Analysts at the American investment bank JPMorgan believe that bitcoin can compete with gold as a store of value, but will give way to ether in the long term.
According to JPMorgan experts, the difference between BTC and ETH is that at this stage, Bitcoin is more likely to be classified as “consumer goods”. It can compete with precious metals and be seen as a store of value.
On the other hand, analysts have called ether the “core” of the cryptocurrency economy, which can serve as a medium of exchange. Recall that last week the bitcoin rate fell to $ 46,930. Later, it recovered to $ 56,000, but then dropped again. Today, bitcoin is traded for about $ 54,000. At the same time, the ether reaches new records, and today it has updated its next maximum, reaching $ 2,790.
JPMorgan commented on the situation, saying that the cryptocurrency industry was hit hard by a liquidity shock in the derivatives market last week. This resulted in major liquidations of positions. Compared to ether, bitcoin has suffered much more. The liquidation of long positions in bitcoin was 23% of the expected open interest, while the rate of ether for the same period was 17%. Analysts believe that by doing so, the ether has proved to be more stable. In addition, ETH does not have the same dependence on the derivatives market as Bitcoin, added JPMorgan.
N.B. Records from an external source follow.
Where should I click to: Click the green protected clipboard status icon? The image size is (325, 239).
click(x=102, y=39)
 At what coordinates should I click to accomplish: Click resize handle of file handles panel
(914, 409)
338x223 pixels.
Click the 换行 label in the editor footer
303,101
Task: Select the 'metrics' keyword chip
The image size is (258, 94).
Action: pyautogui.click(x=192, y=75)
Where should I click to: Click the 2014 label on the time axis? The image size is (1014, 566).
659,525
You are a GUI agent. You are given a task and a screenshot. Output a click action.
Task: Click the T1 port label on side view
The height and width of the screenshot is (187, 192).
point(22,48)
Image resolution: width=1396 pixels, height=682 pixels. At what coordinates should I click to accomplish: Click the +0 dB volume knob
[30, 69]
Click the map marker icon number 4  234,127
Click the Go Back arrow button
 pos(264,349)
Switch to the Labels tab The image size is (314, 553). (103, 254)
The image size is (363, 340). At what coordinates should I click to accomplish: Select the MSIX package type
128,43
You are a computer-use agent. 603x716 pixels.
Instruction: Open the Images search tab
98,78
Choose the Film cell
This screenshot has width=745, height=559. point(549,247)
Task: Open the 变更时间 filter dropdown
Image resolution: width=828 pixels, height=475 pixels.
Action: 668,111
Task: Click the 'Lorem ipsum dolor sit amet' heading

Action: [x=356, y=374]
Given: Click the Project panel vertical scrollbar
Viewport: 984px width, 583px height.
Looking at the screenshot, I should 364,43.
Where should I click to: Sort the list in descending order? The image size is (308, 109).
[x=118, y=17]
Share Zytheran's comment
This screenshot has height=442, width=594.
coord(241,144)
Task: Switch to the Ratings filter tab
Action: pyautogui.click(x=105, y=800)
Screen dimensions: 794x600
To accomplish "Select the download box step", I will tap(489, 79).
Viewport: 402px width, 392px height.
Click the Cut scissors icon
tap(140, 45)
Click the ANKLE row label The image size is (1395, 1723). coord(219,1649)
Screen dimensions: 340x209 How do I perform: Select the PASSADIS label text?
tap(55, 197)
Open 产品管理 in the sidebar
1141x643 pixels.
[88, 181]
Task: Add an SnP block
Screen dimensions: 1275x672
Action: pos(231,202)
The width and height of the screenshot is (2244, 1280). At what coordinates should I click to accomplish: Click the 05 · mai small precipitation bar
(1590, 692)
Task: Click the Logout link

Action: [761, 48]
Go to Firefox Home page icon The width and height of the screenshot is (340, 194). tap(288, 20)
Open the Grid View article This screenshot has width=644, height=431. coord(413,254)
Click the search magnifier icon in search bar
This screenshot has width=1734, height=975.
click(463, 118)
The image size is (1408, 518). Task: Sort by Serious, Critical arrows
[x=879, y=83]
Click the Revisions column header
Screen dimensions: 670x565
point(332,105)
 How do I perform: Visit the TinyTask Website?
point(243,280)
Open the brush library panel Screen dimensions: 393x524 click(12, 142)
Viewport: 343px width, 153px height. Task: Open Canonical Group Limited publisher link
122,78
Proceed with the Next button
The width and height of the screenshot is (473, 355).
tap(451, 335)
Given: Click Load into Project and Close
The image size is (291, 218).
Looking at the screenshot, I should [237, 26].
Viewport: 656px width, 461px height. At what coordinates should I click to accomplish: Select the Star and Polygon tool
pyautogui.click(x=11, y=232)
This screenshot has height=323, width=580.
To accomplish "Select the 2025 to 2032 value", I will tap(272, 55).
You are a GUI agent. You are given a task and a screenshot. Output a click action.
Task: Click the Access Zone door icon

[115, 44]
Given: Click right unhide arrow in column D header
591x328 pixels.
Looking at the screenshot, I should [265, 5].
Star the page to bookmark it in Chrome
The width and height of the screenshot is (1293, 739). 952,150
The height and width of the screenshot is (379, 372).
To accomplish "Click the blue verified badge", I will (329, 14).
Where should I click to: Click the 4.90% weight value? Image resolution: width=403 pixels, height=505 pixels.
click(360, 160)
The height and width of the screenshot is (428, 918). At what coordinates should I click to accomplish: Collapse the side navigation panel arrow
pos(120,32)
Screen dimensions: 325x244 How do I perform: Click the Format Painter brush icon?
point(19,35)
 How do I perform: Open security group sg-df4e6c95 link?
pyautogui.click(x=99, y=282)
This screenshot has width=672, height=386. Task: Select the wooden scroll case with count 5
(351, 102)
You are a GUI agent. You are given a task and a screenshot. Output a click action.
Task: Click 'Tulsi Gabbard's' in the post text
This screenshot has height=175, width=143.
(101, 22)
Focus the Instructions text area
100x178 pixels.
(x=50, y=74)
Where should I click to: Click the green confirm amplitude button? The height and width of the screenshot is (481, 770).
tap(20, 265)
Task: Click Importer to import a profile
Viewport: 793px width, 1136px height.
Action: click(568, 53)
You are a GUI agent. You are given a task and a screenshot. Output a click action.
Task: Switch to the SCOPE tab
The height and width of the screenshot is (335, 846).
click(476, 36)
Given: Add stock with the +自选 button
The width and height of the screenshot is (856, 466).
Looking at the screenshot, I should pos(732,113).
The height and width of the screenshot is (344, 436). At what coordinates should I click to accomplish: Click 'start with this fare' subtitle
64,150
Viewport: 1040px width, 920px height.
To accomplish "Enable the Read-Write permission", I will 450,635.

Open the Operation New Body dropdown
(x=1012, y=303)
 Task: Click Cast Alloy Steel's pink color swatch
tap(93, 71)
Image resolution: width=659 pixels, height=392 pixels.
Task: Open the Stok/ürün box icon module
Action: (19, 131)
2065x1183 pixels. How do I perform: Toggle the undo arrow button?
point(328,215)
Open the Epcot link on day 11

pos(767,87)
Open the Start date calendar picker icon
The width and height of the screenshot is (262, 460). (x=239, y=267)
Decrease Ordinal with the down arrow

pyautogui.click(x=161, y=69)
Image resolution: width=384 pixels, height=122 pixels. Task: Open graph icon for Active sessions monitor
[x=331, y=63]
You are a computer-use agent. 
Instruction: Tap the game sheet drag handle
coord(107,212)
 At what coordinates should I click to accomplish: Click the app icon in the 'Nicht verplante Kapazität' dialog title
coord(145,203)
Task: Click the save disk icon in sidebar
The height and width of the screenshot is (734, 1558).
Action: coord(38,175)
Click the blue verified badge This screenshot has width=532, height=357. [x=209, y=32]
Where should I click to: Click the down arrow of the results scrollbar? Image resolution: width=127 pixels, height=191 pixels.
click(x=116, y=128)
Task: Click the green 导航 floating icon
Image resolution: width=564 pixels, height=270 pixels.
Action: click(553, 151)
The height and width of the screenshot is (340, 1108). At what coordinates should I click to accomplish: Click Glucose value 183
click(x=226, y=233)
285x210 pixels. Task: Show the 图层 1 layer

They cited another reason why Ethereum could take first place in the long term – the high demand for the Ethereum blockchain. This network is widely used to build DeFi applications and non-fungible tokens (NFT). The high fees on the Ethereum blockchain are due in large part to the increased activity in DeFi and other platforms based on it. In addition, the full launch of the Ethereum 2.0 update could also increase the chances of ether to rise to the first line in terms of market capitalization.
However, despite upbeat announcements about Ether, JPMorgan is gearing up to launch a Bitcoin investment fund to meet the demand for BTC from its customers.